I suppose the name for it these days is “cognitive loss for age.” Not Alzheimer’s, that “presenile” (the earliest cases described by Kraepelin himself was in mid-fifties) dementia, but getting older.
Mainstream medicine comes up with names and categories and prescriptions, that may or may not offer significant clinical improvement. The human spirit comes up with, well, at least a little good anger. If there is one piece of poetry I quote more than any other, it is Dylan Thomas “Do not go gentle into that good night/Rage, rage, against the dying of the light.” Of course this brilliant Welsh poet, the way I heard it, died of alcohol poisoning in New York; not exactly how I plan to rage against the dying of my light. Oh, how many people who have tried to feed me alcohol I have told I cannot afford to lose any brain cells by that method. I need everything I have to continue to live by my wits.
My friend may have been a little bit ahead of where her age (68) would land her on graphs, but she was actually doing pretty good in life. She was taking a lot of vitamins and minerals which is good. She had no interest in prescription drugs, which is never a problem for me. Most prescription drugs purported to help cognitive loss are “anticholinesterases.” Acetylcholine is generally believed to be the primary neurotransmitter of memory, so if you take something to stop it from breaking down, it can sometimes stop things from getting worse.
Silly Americans; run for a pill. I love a natural solution; the natural anticholinesterase best studied to my knowledge is huperzine A. Over the counter here, from a particular kind of club moss.
OK. So people need a workup. There are genotypes for Alzheimer’s; lab tests you can take to determine how likely you are to get it. I have never found a patient who wanted this.

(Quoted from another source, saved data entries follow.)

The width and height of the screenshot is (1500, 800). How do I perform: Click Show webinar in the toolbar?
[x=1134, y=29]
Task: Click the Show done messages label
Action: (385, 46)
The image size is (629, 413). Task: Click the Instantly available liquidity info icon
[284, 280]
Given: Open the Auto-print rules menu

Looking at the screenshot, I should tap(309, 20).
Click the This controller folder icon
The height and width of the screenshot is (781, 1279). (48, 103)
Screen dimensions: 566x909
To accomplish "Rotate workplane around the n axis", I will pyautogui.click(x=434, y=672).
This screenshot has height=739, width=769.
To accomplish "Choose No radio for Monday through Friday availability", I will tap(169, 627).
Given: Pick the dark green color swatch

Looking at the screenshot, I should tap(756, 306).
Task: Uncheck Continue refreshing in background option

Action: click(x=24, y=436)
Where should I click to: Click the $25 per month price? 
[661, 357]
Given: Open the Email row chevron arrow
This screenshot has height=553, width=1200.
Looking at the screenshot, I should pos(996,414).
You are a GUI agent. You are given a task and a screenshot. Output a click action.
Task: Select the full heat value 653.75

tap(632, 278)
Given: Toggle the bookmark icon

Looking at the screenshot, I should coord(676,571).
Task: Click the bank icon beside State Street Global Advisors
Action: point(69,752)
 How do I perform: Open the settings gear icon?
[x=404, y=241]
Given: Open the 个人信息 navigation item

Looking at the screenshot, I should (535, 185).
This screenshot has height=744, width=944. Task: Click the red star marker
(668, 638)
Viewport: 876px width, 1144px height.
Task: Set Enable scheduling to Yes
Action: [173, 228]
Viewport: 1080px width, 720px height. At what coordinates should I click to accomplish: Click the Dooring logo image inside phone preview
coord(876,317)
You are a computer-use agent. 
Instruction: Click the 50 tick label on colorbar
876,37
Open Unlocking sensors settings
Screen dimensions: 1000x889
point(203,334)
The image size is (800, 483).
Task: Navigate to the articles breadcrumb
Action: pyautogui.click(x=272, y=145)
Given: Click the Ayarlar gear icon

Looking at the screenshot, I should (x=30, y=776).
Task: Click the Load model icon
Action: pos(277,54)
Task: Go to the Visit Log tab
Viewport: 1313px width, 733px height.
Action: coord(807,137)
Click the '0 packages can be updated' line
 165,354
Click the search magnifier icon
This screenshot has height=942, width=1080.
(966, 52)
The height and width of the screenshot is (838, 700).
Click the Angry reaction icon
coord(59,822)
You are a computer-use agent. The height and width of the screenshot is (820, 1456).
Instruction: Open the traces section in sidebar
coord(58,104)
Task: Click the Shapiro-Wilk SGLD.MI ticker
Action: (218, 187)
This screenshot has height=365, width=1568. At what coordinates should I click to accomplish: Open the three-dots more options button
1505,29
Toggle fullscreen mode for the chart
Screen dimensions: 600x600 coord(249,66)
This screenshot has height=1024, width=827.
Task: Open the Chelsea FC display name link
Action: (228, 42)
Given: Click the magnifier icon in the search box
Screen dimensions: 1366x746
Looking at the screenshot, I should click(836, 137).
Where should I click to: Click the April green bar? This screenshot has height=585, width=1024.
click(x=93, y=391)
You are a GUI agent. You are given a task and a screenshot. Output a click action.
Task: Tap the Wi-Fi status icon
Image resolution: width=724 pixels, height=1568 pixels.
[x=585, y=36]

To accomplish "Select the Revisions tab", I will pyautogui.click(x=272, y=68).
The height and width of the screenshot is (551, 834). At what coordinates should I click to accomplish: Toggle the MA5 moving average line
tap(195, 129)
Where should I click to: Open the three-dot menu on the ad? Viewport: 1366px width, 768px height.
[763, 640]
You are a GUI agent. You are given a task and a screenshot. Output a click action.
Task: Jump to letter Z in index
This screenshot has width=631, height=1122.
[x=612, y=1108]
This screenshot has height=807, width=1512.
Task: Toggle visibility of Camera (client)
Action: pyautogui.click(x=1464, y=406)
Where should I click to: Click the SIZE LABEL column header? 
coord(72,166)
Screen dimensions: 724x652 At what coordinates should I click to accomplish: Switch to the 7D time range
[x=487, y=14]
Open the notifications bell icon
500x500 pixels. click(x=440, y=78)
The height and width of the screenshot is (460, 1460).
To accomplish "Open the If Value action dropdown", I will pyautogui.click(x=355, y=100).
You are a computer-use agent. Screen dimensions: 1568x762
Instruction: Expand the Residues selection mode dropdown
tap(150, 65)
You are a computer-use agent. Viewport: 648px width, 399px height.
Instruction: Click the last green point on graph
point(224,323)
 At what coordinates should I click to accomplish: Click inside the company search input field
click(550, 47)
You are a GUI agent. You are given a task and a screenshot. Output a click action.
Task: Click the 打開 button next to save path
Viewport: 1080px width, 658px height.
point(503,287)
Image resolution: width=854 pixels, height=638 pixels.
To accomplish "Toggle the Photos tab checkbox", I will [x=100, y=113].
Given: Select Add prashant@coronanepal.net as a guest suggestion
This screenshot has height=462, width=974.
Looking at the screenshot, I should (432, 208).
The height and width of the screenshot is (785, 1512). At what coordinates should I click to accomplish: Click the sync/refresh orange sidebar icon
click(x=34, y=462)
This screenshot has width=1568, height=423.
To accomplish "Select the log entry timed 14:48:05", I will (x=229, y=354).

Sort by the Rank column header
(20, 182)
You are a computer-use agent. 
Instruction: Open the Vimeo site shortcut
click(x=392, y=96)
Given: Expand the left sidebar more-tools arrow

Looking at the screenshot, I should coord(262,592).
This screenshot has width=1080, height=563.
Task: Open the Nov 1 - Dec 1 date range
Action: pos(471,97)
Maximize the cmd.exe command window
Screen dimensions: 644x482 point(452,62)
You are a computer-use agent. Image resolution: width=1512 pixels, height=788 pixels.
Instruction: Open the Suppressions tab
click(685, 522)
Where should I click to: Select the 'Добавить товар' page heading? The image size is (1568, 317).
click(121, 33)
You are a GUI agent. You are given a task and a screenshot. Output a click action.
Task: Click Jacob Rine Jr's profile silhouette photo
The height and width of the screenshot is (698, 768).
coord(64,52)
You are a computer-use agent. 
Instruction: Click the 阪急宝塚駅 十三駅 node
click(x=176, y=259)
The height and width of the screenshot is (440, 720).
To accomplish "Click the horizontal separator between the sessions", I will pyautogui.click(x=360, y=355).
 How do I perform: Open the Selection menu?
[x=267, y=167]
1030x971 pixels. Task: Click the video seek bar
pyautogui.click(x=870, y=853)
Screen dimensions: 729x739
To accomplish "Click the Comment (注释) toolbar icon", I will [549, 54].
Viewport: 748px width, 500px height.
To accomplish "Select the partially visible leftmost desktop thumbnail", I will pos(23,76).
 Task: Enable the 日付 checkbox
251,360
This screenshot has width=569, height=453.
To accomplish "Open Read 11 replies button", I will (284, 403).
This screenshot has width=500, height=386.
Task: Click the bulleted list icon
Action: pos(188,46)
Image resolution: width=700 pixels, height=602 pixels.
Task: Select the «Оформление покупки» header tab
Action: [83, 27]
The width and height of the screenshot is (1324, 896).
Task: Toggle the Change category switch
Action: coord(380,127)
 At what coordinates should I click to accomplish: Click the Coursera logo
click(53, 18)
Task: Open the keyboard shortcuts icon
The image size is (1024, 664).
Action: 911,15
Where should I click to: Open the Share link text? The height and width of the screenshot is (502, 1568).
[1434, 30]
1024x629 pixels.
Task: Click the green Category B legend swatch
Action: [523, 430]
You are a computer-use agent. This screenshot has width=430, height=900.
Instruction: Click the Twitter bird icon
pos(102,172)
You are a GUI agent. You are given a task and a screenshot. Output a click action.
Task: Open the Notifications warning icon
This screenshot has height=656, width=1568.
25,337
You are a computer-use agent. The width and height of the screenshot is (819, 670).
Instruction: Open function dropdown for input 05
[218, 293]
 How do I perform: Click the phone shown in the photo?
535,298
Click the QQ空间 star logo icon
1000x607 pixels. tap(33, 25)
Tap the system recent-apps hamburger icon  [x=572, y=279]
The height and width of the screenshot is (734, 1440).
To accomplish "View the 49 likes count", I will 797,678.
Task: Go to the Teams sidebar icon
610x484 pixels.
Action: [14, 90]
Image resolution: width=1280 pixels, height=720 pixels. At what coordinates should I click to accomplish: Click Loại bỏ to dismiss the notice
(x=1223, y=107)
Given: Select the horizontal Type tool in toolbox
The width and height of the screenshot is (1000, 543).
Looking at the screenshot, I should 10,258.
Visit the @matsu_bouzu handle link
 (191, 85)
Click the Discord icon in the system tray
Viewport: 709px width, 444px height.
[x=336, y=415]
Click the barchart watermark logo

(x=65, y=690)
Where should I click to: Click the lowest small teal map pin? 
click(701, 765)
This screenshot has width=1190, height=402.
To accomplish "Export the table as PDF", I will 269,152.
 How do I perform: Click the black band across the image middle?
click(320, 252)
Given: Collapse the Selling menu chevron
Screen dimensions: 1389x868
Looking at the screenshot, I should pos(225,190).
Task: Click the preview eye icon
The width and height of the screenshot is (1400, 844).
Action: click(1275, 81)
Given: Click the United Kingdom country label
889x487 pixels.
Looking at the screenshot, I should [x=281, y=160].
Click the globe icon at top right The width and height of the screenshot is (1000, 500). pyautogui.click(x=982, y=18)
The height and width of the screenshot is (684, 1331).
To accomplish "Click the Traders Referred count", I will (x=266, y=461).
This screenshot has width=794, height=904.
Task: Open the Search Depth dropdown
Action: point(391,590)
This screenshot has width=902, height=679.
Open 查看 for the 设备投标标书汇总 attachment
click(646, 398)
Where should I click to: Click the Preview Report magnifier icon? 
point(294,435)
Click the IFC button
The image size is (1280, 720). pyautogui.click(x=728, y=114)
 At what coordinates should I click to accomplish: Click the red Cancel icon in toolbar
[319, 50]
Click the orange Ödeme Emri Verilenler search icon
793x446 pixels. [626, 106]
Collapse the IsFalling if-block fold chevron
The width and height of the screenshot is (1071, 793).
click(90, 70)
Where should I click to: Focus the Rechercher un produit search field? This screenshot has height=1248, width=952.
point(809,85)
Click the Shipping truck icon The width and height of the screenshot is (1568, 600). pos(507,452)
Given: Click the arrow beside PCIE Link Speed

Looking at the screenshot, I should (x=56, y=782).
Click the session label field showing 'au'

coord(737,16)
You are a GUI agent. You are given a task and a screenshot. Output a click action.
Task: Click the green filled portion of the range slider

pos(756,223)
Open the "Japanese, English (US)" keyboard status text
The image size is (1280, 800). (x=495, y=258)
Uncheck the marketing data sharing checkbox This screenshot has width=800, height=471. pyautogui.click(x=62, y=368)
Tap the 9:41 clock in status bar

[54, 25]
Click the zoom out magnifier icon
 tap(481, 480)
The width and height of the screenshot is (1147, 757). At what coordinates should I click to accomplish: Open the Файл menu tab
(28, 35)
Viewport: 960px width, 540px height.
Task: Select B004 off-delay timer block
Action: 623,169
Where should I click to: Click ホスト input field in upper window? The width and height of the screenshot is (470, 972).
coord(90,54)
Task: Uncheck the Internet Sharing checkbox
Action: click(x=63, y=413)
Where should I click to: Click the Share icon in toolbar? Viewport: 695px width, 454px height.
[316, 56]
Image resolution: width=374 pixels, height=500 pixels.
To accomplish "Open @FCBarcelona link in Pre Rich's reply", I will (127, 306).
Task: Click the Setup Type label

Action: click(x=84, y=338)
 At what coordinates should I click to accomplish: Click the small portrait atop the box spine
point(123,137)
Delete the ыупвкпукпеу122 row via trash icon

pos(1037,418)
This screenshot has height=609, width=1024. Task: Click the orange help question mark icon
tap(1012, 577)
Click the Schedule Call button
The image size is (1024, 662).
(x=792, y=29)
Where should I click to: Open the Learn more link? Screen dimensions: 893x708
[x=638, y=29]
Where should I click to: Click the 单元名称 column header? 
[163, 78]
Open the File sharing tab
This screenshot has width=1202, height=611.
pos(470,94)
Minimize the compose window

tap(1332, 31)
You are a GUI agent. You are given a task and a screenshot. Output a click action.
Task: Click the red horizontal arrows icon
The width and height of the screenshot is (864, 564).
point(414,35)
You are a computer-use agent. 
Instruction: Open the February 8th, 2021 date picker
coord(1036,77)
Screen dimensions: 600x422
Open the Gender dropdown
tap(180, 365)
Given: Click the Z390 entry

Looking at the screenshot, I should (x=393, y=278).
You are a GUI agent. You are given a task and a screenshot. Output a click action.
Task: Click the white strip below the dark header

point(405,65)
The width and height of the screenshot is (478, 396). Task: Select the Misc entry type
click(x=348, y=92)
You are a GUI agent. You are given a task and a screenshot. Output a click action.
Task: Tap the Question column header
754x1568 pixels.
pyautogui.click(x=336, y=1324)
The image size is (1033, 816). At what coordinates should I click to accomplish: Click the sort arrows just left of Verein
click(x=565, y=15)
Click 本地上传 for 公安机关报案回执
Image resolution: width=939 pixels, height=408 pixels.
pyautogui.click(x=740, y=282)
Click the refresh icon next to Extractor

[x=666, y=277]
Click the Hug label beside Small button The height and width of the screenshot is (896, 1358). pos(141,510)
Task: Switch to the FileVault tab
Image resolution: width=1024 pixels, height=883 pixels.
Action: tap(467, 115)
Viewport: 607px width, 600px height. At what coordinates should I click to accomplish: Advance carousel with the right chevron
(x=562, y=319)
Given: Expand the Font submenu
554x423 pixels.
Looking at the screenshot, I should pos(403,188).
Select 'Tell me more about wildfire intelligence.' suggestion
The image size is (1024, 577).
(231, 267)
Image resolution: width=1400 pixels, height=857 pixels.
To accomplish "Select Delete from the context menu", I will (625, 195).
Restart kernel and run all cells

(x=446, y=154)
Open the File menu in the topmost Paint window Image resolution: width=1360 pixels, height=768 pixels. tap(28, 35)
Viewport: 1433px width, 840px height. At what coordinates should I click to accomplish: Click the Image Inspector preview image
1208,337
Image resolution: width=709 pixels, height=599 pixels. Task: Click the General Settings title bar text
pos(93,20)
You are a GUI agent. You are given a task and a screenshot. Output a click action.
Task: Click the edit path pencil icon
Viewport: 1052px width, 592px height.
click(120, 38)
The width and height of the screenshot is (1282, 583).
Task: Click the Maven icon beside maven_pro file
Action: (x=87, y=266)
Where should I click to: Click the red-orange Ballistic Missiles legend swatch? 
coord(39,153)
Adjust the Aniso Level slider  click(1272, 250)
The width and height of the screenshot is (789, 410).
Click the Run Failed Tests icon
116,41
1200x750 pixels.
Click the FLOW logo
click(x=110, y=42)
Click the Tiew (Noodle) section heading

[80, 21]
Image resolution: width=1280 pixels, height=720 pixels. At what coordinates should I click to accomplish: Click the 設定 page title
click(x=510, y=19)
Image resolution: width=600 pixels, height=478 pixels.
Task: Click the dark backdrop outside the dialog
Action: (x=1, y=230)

The program is not just nutrition here, although it is pretty clear that Omega 3s are good, and the “Mediterranean” diet, and I think even those who seem to be at genetic risk can probably rig up their lives so this cognitive slide does not come, at least until other things have started to move you into your next existence. (You die of something else.). Staying in good physical health is heavily recommended. But wait, there’s more.
The most important thing to do is another thing I never get anyone to do. It is expanding mental horizons. Learning new things. I remember suggestions made in France to older folks to start memorizing their shopping lists, and expanding their lives. Everyone I know who is aging (except for my husband and me, but we are generally regarded as eccentric, aren’t you surprised?) does not seem to start anything new. My friend had the same hobbies she had forty years before. Fitness, yes; some conferences in the community, yes, but all consistent with her political views that had not changed.
I suggested a new or different sport. A musical instrument. Dance or a different sport from her beloved hiking, studying the arts, or a language. She was nonplussed. They seemed so “impractical.” She had been a practicing therapist for so long that patients started to look more alike than they did different. She had that skill nailed. She did not have new skills, nor the drive to acquire them.
She is doing pretty well nutritionally and physically. But the idea of “use it or lose it” is a hard one for people to believe or prioritize. Me, ever since my mother of blessed memory told me as a child that I would never be pretty enough to get along on my looks alone–well, it may not have been a terribly nice thing to tell me as a child, but it really was not bad, because it kept me valuing schoolwork. From that, for me at least, it is not difficult to conceive that stretching my mind will help it keep growing. I cannot and will not narrow my intellectual interest. I am having too much fun.
I have heard little from my friend. I think the effort to change her life would be worth it, but would be hard. I suspect she has done little or nothing on this front.
The key in the Dylan Thomas quote is the “rage.” I mean, after my health crisis, it took me a couple of years to lose about 150 pounds and become a dancer of sorts, but my rage to live is great. More to give patients I may never meet, by writing and reading. More for me to enjoy exploring. I need to be alive to hold my husband’s hand as we stare into the future, trying to figure out what happens next. That is my great motivator for all things.